"""
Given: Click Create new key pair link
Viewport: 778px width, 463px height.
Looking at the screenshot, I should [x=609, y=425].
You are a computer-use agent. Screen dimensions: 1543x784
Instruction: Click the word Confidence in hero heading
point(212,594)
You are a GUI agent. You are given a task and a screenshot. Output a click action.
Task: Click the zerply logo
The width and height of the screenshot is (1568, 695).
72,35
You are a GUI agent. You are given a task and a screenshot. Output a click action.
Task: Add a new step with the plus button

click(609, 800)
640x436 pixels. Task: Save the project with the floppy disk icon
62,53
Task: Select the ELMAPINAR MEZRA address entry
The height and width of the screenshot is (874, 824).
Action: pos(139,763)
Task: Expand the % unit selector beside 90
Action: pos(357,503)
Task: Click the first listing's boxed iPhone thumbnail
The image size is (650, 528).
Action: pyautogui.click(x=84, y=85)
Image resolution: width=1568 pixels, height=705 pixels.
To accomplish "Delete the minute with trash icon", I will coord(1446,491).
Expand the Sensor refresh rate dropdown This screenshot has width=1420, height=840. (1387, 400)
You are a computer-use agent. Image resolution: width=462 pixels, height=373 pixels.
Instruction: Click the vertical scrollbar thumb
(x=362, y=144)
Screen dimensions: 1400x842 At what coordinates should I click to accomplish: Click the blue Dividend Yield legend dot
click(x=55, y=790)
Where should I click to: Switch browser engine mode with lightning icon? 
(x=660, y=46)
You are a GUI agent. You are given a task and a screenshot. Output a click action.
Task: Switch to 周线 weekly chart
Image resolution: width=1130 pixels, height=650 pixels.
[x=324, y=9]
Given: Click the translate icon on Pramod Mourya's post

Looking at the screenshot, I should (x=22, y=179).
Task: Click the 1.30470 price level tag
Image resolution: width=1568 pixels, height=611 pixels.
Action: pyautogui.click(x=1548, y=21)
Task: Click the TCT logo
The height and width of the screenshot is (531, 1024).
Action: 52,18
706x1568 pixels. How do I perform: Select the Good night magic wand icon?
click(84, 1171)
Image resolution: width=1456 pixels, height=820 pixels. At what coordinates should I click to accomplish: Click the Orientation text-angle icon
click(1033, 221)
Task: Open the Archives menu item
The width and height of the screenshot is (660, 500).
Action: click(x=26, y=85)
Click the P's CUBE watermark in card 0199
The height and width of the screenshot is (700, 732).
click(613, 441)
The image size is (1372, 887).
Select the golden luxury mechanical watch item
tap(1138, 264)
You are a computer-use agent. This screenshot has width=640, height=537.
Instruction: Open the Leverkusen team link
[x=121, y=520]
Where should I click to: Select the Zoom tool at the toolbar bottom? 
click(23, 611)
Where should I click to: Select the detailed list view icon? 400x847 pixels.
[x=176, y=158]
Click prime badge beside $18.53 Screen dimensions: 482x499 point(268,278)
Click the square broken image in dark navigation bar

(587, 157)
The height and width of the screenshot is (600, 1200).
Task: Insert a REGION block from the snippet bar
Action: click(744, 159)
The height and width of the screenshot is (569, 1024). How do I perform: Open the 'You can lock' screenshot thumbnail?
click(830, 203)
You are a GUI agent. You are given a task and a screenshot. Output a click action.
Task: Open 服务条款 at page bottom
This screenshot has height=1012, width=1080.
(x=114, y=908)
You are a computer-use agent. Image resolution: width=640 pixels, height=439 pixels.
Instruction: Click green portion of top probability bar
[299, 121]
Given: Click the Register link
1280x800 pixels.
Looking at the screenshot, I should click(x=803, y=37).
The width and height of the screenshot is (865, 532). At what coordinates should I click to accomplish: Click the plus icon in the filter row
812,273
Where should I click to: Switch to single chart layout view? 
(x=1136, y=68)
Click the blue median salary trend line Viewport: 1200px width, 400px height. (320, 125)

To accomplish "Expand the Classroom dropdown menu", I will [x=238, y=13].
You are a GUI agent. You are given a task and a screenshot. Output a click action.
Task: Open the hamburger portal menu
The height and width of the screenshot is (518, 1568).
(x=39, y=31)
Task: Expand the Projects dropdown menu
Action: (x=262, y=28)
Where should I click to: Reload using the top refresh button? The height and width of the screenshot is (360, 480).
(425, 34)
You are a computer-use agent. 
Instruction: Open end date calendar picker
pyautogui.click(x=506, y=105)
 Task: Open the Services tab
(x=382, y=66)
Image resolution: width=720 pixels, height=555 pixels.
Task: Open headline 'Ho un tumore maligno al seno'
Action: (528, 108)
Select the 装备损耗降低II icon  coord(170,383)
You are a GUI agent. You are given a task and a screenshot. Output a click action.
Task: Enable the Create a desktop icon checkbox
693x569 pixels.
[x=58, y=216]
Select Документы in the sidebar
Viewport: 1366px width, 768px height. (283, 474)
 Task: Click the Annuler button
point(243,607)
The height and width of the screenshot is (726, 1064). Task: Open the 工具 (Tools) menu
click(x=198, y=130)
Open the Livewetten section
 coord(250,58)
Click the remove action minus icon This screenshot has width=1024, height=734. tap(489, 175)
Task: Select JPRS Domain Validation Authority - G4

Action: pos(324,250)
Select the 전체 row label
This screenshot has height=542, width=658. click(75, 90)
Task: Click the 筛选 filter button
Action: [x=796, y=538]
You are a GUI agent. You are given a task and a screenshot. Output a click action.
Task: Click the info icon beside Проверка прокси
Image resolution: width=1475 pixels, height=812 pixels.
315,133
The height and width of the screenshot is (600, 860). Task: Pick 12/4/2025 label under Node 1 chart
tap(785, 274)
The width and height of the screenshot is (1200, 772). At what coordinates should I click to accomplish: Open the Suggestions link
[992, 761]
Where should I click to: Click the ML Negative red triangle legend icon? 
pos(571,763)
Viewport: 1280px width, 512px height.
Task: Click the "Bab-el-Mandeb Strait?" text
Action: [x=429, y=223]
"""
◆ Exercise aim ◆
Each line of the data is to be retyped exactly as shown.

◆ Exercise response ◆
Given: Click Create new key pair link
Viewport: 778px width, 463px height.
Looking at the screenshot, I should [x=609, y=425].
You are a computer-use agent. Screen dimensions: 1543x784
Instruction: Click the word Confidence in hero heading
point(212,594)
You are a GUI agent. You are given a task and a screenshot. Output a click action.
Task: Click the zerply logo
The width and height of the screenshot is (1568, 695).
72,35
You are a GUI agent. You are given a task and a screenshot. Output a click action.
Task: Add a new step with the plus button

click(609, 800)
640x436 pixels. Task: Save the project with the floppy disk icon
62,53
Task: Select the ELMAPINAR MEZRA address entry
The height and width of the screenshot is (874, 824).
Action: pos(139,763)
Task: Expand the % unit selector beside 90
Action: pos(357,503)
Task: Click the first listing's boxed iPhone thumbnail
The image size is (650, 528).
Action: pyautogui.click(x=84, y=85)
Image resolution: width=1568 pixels, height=705 pixels.
To accomplish "Delete the minute with trash icon", I will coord(1446,491).
Expand the Sensor refresh rate dropdown This screenshot has width=1420, height=840. (1387, 400)
You are a computer-use agent. Image resolution: width=462 pixels, height=373 pixels.
Instruction: Click the vertical scrollbar thumb
(x=362, y=144)
Screen dimensions: 1400x842 At what coordinates should I click to accomplish: Click the blue Dividend Yield legend dot
click(x=55, y=790)
Where should I click to: Switch browser engine mode with lightning icon? 
(x=660, y=46)
You are a GUI agent. You are given a task and a screenshot. Output a click action.
Task: Switch to 周线 weekly chart
Image resolution: width=1130 pixels, height=650 pixels.
[x=324, y=9]
Given: Click the translate icon on Pramod Mourya's post

Looking at the screenshot, I should (x=22, y=179).
Task: Click the 1.30470 price level tag
Image resolution: width=1568 pixels, height=611 pixels.
Action: pyautogui.click(x=1548, y=21)
Task: Click the TCT logo
The height and width of the screenshot is (531, 1024).
Action: 52,18
706x1568 pixels. How do I perform: Select the Good night magic wand icon?
click(84, 1171)
Image resolution: width=1456 pixels, height=820 pixels. At what coordinates should I click to accomplish: Click the Orientation text-angle icon
click(1033, 221)
Task: Open the Archives menu item
The width and height of the screenshot is (660, 500).
Action: click(x=26, y=85)
Click the P's CUBE watermark in card 0199
The height and width of the screenshot is (700, 732).
click(613, 441)
The image size is (1372, 887).
Select the golden luxury mechanical watch item
tap(1138, 264)
You are a computer-use agent. This screenshot has width=640, height=537.
Instruction: Open the Leverkusen team link
[x=121, y=520]
Where should I click to: Select the Zoom tool at the toolbar bottom? 
click(23, 611)
Where should I click to: Select the detailed list view icon? 400x847 pixels.
[x=176, y=158]
Click prime badge beside $18.53 Screen dimensions: 482x499 point(268,278)
Click the square broken image in dark navigation bar

(587, 157)
The height and width of the screenshot is (600, 1200).
Task: Insert a REGION block from the snippet bar
Action: click(744, 159)
The height and width of the screenshot is (569, 1024). How do I perform: Open the 'You can lock' screenshot thumbnail?
click(830, 203)
You are a GUI agent. You are given a task and a screenshot. Output a click action.
Task: Open 服务条款 at page bottom
This screenshot has height=1012, width=1080.
(x=114, y=908)
You are a computer-use agent. Image resolution: width=640 pixels, height=439 pixels.
Instruction: Click green portion of top probability bar
[299, 121]
Given: Click the Register link
1280x800 pixels.
Looking at the screenshot, I should click(x=803, y=37).
The width and height of the screenshot is (865, 532). At what coordinates should I click to accomplish: Click the plus icon in the filter row
812,273
Where should I click to: Switch to single chart layout view? 
(x=1136, y=68)
Click the blue median salary trend line Viewport: 1200px width, 400px height. (320, 125)

To accomplish "Expand the Classroom dropdown menu", I will [x=238, y=13].
You are a GUI agent. You are given a task and a screenshot. Output a click action.
Task: Open the hamburger portal menu
The height and width of the screenshot is (518, 1568).
(x=39, y=31)
Task: Expand the Projects dropdown menu
Action: (x=262, y=28)
Where should I click to: Reload using the top refresh button? The height and width of the screenshot is (360, 480).
(425, 34)
You are a computer-use agent. 
Instruction: Open end date calendar picker
pyautogui.click(x=506, y=105)
 Task: Open the Services tab
(x=382, y=66)
Image resolution: width=720 pixels, height=555 pixels.
Task: Open headline 'Ho un tumore maligno al seno'
Action: (528, 108)
Select the 装备损耗降低II icon  coord(170,383)
You are a GUI agent. You are given a task and a screenshot. Output a click action.
Task: Enable the Create a desktop icon checkbox
693x569 pixels.
[x=58, y=216]
Select Документы in the sidebar
Viewport: 1366px width, 768px height. (283, 474)
 Task: Click the Annuler button
point(243,607)
The height and width of the screenshot is (726, 1064). Task: Open the 工具 (Tools) menu
click(x=198, y=130)
Open the Livewetten section
 coord(250,58)
Click the remove action minus icon This screenshot has width=1024, height=734. tap(489, 175)
Task: Select JPRS Domain Validation Authority - G4

Action: pos(324,250)
Select the 전체 row label
This screenshot has height=542, width=658. click(75, 90)
Task: Click the 筛选 filter button
Action: [x=796, y=538]
You are a GUI agent. You are given a task and a screenshot. Output a click action.
Task: Click the info icon beside Проверка прокси
Image resolution: width=1475 pixels, height=812 pixels.
315,133
The height and width of the screenshot is (600, 860). Task: Pick 12/4/2025 label under Node 1 chart
tap(785, 274)
The width and height of the screenshot is (1200, 772). At what coordinates should I click to accomplish: Open the Suggestions link
[992, 761]
Where should I click to: Click the ML Negative red triangle legend icon? 
pos(571,763)
Viewport: 1280px width, 512px height.
Task: Click the "Bab-el-Mandeb Strait?" text
Action: [x=429, y=223]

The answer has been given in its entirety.